3. The third is risk assessment, which is used to calculate what is the population disease burden attributable to a specific water or air pollutant of interest. This consists in using geostatistics to estimate environmental exposure, in interpreting epidemiologic results to model dose response functions, and in using uncertainty propagation to estimate a disease or mortality rate attributable to the environmental pollution of interest.

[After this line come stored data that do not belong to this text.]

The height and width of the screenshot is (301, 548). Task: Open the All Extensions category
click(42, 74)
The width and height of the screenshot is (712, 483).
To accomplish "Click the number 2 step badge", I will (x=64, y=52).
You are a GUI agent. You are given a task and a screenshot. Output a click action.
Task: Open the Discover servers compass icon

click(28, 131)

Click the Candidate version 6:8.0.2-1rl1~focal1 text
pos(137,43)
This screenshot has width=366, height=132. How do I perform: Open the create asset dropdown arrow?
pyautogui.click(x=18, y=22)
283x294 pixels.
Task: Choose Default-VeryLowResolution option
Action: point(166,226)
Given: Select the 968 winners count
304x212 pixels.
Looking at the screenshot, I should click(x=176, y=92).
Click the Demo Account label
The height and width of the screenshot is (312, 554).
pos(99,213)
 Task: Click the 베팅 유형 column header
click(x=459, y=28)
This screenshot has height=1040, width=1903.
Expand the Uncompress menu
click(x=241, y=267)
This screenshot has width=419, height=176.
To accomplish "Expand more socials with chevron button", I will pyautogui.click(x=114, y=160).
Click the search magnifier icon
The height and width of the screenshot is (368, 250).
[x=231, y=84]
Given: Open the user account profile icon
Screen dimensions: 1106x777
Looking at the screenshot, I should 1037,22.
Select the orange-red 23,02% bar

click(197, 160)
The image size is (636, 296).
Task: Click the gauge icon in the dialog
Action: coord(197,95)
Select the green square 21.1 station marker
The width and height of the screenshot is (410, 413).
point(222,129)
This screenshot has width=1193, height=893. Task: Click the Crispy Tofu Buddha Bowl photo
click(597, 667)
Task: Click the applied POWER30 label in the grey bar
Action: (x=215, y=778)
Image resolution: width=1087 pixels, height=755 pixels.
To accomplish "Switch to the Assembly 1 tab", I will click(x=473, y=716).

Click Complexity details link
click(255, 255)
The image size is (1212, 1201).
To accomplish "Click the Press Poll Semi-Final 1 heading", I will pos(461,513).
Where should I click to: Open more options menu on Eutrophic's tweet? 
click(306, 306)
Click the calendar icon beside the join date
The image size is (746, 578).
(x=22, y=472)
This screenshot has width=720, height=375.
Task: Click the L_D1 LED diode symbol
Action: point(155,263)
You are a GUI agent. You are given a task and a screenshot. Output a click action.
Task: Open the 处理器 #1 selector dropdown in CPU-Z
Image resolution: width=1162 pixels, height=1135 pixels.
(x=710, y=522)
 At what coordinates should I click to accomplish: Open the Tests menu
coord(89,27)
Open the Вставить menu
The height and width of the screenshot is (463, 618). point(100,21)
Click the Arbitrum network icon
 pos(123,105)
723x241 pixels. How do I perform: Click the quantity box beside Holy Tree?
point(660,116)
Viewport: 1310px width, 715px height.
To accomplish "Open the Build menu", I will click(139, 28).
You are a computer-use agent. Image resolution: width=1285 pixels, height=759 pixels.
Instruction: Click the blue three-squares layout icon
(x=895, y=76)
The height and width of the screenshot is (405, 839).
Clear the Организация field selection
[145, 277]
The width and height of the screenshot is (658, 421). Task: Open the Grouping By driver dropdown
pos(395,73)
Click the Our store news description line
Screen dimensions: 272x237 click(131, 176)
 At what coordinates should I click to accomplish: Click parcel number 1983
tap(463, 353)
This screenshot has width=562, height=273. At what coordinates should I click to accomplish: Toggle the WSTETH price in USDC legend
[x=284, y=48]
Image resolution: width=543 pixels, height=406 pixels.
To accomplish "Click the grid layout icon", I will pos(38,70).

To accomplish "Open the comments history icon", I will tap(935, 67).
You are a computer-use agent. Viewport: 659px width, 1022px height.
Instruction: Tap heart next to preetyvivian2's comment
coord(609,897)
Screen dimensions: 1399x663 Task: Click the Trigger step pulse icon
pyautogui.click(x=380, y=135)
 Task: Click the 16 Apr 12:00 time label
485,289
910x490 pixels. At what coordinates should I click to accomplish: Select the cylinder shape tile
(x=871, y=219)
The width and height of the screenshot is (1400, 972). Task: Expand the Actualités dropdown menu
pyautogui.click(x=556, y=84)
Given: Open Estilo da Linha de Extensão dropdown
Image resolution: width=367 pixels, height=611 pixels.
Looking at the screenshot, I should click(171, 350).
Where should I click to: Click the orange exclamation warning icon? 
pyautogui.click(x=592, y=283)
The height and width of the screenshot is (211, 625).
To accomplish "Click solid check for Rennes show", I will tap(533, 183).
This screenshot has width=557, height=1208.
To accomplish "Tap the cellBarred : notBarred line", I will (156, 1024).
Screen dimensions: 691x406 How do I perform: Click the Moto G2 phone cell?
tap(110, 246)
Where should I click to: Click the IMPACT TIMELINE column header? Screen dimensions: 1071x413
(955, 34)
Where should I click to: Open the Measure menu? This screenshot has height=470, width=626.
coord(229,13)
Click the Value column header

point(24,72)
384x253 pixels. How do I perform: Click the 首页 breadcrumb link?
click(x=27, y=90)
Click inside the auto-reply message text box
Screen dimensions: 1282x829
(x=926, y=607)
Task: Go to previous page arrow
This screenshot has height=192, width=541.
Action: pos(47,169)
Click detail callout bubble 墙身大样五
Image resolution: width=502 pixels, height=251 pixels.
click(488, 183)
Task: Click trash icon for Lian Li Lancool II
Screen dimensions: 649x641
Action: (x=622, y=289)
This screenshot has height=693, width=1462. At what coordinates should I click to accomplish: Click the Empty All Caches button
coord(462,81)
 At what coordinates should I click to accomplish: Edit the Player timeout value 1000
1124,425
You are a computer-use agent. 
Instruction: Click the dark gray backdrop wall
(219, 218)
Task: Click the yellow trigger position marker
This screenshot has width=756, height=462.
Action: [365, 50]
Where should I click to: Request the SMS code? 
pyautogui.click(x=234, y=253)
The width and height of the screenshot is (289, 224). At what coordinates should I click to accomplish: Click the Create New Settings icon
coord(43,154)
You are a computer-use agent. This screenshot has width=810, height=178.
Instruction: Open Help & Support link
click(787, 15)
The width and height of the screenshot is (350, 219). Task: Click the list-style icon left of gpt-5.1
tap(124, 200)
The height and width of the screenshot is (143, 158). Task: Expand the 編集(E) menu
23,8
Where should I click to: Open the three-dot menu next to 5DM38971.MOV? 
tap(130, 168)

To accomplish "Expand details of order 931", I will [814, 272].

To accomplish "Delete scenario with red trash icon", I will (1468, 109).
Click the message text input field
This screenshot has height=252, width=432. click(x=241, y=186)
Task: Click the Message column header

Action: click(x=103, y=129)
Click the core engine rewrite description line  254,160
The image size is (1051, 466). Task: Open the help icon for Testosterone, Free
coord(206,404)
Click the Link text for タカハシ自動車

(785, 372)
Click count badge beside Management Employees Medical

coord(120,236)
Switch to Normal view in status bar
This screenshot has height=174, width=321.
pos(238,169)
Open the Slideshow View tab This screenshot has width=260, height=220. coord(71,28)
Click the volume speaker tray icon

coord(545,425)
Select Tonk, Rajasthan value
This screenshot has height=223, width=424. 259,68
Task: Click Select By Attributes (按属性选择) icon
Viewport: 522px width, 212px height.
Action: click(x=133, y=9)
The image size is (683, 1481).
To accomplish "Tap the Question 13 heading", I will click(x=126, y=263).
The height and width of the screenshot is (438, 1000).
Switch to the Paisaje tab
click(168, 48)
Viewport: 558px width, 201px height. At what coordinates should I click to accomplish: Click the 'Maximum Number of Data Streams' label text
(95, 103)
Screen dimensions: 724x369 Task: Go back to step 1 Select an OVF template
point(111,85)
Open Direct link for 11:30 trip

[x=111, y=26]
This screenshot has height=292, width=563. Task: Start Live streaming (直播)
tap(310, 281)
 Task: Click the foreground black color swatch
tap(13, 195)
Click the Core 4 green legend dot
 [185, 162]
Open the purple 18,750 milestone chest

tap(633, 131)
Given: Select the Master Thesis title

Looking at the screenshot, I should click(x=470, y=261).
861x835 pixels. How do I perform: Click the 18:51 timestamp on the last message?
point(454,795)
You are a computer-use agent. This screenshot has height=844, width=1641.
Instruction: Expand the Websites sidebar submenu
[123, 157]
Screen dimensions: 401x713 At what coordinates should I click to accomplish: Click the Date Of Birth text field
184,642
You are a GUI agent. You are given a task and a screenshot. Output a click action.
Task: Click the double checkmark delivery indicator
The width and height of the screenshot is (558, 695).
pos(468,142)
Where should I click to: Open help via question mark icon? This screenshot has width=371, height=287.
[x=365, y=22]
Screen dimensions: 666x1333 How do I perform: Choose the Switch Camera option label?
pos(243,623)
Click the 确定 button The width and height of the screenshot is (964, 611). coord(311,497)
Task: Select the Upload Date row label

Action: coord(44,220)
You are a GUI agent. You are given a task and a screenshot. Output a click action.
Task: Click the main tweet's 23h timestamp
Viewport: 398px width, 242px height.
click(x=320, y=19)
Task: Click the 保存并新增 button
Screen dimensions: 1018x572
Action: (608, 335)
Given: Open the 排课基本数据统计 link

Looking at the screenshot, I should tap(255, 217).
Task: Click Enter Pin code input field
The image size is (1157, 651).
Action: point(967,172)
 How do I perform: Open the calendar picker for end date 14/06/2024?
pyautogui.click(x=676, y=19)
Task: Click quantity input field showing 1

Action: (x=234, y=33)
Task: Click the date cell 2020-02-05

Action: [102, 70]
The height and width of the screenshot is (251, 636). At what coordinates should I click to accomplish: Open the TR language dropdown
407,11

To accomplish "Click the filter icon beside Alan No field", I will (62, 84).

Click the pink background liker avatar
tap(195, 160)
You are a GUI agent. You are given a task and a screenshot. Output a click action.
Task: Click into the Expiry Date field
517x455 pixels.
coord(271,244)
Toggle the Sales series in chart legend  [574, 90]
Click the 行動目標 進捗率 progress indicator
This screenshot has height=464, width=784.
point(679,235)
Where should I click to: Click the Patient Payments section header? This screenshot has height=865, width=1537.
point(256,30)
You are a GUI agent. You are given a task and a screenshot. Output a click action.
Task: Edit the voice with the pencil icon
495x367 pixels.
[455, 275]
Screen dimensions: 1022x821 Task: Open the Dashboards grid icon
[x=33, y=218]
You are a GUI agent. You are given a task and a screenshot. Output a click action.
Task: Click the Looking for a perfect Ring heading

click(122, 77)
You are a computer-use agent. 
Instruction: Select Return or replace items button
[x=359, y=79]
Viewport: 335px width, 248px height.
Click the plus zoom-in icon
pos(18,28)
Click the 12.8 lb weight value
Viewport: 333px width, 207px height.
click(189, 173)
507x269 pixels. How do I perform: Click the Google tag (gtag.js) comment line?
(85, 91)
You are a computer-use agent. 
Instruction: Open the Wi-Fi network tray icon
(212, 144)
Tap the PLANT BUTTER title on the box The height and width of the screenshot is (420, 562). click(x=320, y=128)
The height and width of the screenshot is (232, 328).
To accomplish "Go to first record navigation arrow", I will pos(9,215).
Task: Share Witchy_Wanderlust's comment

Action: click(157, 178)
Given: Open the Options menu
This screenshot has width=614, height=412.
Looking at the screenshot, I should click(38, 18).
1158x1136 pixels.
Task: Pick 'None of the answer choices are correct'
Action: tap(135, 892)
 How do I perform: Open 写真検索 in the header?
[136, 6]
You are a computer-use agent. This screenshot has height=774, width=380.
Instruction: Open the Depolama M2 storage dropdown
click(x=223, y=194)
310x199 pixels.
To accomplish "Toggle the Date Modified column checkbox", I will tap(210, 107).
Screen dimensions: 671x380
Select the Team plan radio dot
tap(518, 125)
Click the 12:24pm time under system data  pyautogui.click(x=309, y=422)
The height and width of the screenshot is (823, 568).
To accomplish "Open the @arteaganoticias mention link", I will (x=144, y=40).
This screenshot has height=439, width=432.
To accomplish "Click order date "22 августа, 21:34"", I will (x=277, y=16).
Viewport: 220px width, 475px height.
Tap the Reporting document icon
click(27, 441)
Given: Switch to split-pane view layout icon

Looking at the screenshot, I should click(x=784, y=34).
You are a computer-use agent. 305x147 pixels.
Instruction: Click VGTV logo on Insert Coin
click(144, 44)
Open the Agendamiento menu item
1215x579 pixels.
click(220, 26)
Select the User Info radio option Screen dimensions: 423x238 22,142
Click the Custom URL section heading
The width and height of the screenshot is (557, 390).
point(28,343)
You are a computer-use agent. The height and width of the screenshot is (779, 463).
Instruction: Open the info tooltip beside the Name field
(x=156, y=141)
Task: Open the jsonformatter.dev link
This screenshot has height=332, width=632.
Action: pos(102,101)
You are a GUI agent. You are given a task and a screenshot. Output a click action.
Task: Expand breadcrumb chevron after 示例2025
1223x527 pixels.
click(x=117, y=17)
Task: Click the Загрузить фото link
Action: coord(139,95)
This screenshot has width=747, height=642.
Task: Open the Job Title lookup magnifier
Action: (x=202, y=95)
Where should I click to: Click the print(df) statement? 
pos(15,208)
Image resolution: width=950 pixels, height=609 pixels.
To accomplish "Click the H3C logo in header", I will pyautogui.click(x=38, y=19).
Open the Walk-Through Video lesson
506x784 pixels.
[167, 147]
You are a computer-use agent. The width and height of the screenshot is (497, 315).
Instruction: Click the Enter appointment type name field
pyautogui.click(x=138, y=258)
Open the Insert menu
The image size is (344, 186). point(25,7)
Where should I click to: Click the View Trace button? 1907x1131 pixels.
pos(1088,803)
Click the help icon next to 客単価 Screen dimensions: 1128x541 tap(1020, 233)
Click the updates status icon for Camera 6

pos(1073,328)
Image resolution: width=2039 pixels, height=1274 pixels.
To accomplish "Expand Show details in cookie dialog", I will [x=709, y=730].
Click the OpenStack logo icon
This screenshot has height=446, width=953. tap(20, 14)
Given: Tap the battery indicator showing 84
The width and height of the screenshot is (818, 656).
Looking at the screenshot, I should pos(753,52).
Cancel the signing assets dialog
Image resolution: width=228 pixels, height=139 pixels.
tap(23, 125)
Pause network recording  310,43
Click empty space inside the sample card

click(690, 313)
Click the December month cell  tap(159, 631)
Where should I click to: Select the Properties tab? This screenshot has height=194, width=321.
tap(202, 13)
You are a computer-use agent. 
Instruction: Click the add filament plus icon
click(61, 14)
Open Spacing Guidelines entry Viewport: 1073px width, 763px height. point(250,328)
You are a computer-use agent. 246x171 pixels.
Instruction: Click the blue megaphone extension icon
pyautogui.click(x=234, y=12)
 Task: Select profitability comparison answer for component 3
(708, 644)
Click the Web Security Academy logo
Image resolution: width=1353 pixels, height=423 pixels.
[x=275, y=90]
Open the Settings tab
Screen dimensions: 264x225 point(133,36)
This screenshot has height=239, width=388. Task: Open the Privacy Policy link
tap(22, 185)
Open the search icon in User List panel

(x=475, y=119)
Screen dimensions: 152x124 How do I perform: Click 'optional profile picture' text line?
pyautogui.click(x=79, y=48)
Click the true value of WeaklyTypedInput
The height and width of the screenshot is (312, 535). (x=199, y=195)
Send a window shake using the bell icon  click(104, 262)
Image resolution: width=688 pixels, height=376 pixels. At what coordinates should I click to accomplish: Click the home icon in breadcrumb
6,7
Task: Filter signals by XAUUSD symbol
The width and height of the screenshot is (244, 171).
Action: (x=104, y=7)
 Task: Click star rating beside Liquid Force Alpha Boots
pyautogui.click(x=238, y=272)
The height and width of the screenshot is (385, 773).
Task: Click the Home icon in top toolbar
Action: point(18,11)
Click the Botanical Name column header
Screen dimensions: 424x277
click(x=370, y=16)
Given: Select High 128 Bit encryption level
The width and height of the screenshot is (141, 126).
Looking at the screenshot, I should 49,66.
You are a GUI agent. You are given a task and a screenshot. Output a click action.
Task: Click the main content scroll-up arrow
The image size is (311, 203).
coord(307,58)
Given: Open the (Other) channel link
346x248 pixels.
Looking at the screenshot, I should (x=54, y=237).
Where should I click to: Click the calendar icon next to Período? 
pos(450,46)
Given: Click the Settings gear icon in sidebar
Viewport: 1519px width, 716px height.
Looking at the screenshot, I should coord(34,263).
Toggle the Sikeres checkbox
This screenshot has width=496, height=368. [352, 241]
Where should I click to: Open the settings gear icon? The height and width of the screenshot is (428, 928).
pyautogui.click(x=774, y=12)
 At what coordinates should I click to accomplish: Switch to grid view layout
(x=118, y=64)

LIST: Following is a list of ongoing research topics:
· Modeling of SARS-CoV-2 in wastewater treatment plants and mapping COVID19 incidence across North Carolina: a large and still on-going multi institutional project on tracking SARS-CoV-2 in the wastewater across a range of North Carolina Municipalities, with many threads including sewershed delineation, inflow and infiltration modeling, COVID19 case geocoding, disease mapping, and SARS-CoV-2 sewer modeling.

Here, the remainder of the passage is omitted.